Cities of the future: what will our world look like with climate change?

Our climate future

Millions marching the streets, daily articles in every newspaper and a biodiversity agreement in Montreal: the topic of climate change is on all our minds. The problem: We only have a decade to act. If carbon emissions remain unabated (IPCC scenario RCP 4.5), the Earth is expected to be 2.0° –  2.5° C warmer by 2050. The costs associated with this level of warming are expected to exceed $12 trillion by 2050. But what does this mean? It means we have to act – and we have to act now.

We have to work together to address climate change. However, a growing body of evidence suggests that facts and data, which are often hard to understand, do not necessarily persuade people to act. Behavioral change is much more likely to be inspired by visualizations that make climate issues tangible.

Our research: demonstrating the impact of climate change

With our analysis, we aim to do just this. Rather than describing quantitative change variables, we paired the predicted climate conditions of 520 major cities in 2050 with analogues conditions of cities around the world today. We thereby demonstrate concrete scenarios for the future of the life in those cities. By making data relatable, we hope to motivate citizens and policy makers to adapt their decision making accordingly.  

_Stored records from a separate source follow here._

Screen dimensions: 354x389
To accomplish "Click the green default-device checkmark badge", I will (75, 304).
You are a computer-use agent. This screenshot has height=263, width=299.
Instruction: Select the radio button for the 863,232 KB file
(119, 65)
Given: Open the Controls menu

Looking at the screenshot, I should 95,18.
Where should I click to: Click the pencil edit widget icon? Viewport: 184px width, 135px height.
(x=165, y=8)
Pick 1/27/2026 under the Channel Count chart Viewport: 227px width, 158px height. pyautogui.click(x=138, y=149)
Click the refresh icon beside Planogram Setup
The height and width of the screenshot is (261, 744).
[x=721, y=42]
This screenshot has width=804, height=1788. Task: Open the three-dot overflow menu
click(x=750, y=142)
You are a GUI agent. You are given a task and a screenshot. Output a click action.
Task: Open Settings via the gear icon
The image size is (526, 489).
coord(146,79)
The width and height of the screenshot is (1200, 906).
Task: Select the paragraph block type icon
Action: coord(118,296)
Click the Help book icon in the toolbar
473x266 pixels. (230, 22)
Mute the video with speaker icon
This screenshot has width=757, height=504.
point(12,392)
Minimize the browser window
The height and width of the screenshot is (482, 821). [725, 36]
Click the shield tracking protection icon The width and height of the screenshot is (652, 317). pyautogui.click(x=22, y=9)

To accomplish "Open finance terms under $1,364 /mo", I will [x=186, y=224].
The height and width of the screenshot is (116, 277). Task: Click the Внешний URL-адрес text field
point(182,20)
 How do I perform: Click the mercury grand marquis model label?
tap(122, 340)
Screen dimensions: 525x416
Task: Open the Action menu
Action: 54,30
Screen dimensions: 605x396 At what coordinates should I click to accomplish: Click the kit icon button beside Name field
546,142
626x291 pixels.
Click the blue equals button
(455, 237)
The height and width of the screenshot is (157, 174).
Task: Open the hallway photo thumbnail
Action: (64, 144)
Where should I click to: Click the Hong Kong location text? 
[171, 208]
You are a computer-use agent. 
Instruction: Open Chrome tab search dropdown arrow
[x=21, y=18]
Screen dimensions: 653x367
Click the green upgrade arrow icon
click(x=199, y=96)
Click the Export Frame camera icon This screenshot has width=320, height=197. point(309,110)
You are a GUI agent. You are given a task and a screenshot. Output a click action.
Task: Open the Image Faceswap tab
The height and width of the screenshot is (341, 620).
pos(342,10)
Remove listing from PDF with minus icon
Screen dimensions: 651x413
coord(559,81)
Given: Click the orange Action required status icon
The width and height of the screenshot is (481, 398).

Our analysis is the result of a debate hosted at the Crowther Lab among an interdisciplinary group of researchers working on understanding and addressing climate change and biodiversity loss. Given the urgency to act against climate change, we spend a full day doing the required calculations, data analysis and building this report and thereby show that many answers are already here.

Visualising climate change

For our analysis we extracted 19 current and future bioclimatic variables from the coordinates of 520 cities around the world, consisting of major administrative capitals and cities with over 1 million inhabitants. These variables reflect the variability in temperature, precipitation as well as their monthly extremes and annual average. Future conditions for the year 2050 were calculated based on the IPCC’s Representative Concentration Pathway RCP4.5, which represents an optimistic scenario where the implementation of mitigation policies will have stabilized CO2 emissions by the mid-century and the mean global temperature will have increased by 1.4° C. Therefore, our results represent a best case scenario.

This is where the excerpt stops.